• [REQUIREMENTS]:
1. Answer these questions using the forum thread about Uukha limbs, one line each, marked as the questions are.
(a) How many more days did Timevoid think they might have to wait?
(b) Which two former limb models does MartinOttosson say the new limbs are a mix between?
(c) Which generation of limbs is uukha introducing for 2021?
2. Decide whether each statement agrees with the forum thread about Uukha limbs. Answer yes or no, and quote the words from the thread that settle it.
(a) The new range also brings changes to the risers.
(b) MartinOttosson describes the new limbs as s-shaped double recurves.
(c) Every new limb in the range gets a re-designed bottom limb foot.
3. From the forum thread about Uukha limbs, write out the passage that begins with the words containing "No fancy s-shaped" and ends with "generation of limbs.".

• [EXCERPTED TEXT]:

# Uukha "S" Curve Limbs 2021 lineup



## Timevoid (Aug 19, 2018)

> A brand new range of limbs with a new S-Curve profile (no changes on risers)!








Uukha







www.uukha.com





Anyone had a sneakpeak or we get to bite our nails for 6 more days


----------



## MartinOttosson (May 31, 2011)

One day early!






Uukha







www.uukha.com





No fancy s-shaped double recurves, but rather a semi-super-recurve kind of a mix between the former Curve and X-Curve, together with some construction upgrades. Looks promising! Personally, I have never felt the need for more smoothness in the DFC than what the Curve shape can offer, but I hope to be able to try later on to see how they perform. Very well, is my guess, with a slight worry that they are too smooth at the end of the draw.


----------



## Timevoid (Aug 19, 2018)

*NEW*
*2021*​


> For 2021, we at uukha are very excited to introduce our 4th generation of limbs.
> 
> Every new limb in our range benefits from our new unique S-Curve profile and re-designed bottom limb foot.

• [RECORDED INFORMATION]:
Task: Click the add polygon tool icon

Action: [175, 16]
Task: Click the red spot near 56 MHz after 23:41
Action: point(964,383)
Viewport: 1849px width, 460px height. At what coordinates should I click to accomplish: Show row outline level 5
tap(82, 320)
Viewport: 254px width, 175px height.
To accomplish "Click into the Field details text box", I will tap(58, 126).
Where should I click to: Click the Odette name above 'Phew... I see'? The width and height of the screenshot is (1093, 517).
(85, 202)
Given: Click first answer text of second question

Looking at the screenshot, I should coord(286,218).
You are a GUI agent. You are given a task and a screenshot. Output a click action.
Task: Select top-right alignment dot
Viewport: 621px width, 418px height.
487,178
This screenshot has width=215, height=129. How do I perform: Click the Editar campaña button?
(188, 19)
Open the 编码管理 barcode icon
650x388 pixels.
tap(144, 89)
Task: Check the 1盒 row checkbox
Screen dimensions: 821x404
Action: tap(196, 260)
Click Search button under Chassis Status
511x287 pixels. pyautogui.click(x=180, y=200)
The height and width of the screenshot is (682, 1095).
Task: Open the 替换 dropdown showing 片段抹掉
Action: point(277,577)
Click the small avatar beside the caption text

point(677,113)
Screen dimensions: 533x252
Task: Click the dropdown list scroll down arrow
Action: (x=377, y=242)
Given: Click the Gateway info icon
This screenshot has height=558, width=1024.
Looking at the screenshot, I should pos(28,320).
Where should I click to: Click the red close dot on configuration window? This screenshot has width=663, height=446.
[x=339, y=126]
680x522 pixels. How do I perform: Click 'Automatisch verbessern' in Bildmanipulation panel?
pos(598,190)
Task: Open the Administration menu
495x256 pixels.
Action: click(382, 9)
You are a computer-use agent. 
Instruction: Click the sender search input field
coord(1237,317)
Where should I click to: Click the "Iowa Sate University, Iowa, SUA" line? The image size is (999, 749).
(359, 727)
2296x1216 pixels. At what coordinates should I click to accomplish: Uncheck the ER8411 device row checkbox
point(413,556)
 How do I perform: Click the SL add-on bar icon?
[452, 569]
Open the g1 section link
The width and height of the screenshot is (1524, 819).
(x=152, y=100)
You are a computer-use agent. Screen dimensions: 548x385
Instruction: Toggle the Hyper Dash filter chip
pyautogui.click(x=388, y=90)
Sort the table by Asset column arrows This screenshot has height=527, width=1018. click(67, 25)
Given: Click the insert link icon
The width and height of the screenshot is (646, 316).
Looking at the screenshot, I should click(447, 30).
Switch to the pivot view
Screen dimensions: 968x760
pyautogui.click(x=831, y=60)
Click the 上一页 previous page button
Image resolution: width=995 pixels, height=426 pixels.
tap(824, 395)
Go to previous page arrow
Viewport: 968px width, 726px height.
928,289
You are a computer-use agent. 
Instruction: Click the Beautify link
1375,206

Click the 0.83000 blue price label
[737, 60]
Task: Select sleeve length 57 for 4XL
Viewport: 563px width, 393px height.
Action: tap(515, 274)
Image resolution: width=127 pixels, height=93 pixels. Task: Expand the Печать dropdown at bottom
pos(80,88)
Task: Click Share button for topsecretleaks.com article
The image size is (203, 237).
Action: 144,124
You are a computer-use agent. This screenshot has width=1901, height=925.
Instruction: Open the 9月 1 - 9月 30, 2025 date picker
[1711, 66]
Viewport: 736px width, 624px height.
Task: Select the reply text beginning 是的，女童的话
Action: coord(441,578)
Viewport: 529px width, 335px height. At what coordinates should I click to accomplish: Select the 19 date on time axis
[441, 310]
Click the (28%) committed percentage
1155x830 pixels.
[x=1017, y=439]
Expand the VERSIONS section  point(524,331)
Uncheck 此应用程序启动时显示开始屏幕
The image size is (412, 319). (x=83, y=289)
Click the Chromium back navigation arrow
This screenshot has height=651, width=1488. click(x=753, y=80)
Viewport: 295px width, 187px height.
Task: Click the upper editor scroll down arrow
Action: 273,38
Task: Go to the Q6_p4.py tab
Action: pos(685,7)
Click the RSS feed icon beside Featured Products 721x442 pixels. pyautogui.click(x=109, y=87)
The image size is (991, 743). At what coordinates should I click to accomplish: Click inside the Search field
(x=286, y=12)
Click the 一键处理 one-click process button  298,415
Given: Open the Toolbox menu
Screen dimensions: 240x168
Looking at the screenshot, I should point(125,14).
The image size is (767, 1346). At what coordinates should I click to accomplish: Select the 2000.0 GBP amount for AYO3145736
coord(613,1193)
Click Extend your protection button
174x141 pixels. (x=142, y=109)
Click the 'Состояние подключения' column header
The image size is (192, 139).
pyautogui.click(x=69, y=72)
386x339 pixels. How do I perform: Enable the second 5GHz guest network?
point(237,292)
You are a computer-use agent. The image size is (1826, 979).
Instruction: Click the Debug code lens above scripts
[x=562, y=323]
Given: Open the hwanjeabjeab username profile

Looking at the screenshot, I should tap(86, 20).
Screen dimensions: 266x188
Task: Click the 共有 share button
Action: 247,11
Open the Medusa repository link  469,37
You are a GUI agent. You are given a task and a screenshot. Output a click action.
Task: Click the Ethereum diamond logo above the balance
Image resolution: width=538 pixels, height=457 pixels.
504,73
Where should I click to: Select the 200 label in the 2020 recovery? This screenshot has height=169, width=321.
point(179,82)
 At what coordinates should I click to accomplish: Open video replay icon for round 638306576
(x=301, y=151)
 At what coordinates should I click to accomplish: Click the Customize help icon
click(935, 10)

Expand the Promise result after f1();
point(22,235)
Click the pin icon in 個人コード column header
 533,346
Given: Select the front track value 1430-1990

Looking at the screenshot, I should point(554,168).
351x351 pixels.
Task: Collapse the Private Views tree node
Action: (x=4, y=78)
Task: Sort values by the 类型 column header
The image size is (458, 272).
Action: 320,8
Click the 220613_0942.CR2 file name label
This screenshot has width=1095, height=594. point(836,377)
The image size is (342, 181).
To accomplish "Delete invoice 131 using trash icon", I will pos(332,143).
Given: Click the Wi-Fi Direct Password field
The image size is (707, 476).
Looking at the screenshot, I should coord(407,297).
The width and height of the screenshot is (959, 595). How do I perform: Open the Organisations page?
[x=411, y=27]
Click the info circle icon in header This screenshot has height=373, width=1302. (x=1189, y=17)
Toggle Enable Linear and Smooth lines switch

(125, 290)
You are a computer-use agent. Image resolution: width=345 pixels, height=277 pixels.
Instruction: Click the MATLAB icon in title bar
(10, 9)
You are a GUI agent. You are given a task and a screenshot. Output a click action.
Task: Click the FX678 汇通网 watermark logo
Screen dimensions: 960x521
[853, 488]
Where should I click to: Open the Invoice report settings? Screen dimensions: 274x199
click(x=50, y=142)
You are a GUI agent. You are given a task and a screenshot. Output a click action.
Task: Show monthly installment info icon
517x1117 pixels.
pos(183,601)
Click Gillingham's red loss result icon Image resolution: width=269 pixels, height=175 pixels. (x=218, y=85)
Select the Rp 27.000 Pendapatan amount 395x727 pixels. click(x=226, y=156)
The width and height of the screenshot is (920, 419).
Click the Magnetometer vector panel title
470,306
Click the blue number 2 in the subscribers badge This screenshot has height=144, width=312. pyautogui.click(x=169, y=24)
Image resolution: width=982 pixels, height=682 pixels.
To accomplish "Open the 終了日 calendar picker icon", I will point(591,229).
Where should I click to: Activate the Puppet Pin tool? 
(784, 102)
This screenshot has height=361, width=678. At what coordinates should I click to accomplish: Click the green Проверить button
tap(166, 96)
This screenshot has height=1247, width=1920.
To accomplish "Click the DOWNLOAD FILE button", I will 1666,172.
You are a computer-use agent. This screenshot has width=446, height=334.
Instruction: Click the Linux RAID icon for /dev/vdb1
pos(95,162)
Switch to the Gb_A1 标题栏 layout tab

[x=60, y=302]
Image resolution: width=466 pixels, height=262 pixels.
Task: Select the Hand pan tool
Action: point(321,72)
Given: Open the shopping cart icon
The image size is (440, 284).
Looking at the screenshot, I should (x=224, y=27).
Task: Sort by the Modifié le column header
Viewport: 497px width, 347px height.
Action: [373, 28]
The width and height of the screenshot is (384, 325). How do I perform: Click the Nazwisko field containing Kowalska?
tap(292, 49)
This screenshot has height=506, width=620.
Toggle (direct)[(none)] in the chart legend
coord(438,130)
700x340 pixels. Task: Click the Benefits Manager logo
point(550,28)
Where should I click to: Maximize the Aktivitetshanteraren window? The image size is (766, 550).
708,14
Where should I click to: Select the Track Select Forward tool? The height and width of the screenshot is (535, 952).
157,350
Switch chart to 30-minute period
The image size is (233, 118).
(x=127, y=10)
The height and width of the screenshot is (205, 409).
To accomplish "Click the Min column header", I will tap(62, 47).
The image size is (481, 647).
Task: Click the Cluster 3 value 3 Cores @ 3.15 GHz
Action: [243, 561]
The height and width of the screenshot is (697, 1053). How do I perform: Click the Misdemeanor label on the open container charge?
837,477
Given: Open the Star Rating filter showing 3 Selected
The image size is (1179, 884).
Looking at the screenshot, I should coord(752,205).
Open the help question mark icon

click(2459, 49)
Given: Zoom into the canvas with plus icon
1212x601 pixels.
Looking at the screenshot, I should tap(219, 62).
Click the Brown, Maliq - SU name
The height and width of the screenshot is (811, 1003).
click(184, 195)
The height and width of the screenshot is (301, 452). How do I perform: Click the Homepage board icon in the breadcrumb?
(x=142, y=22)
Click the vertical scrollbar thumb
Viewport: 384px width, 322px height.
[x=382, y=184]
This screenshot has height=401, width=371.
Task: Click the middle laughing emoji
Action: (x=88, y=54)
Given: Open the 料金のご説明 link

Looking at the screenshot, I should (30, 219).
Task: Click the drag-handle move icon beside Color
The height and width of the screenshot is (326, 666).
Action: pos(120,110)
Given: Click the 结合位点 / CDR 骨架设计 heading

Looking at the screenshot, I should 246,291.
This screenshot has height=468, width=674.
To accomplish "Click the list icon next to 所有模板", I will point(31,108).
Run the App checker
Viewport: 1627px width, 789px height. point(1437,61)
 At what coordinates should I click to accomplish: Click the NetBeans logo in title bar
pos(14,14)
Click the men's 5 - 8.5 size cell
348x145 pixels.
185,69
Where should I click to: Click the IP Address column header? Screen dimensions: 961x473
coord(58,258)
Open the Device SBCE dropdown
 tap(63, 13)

• [RESPONSES]:
1.
(a) 6 more days
(b) The former Curve and X-Curve
(c) The 4th generation

2.
(a) No: "no changes on risers"
(b) No: "No fancy s-shaped double recurves"
(c) Yes: "Every new limb in our range benefits from our new unique S-Curve profile and re-designed bottom limb foot."

3.
No fancy s-shaped double recurves, but rather a semi-super-recurve kind of a mix between the former Curve and X-Curve, together with some construction upgrades. Looks promising! Personally, I have never felt the need for more smoothness in the DFC than what the Curve shape can offer, but I hope to be able to try later on to see how they perform. Very well, is my guess, with a slight worry that they are too smooth at the end of the draw.


----------



## Timevoid (Aug 19, 2018)

*NEW*
*2021*​


> For 2021, we at uukha are very excited to introduce our 4th generation of limbs.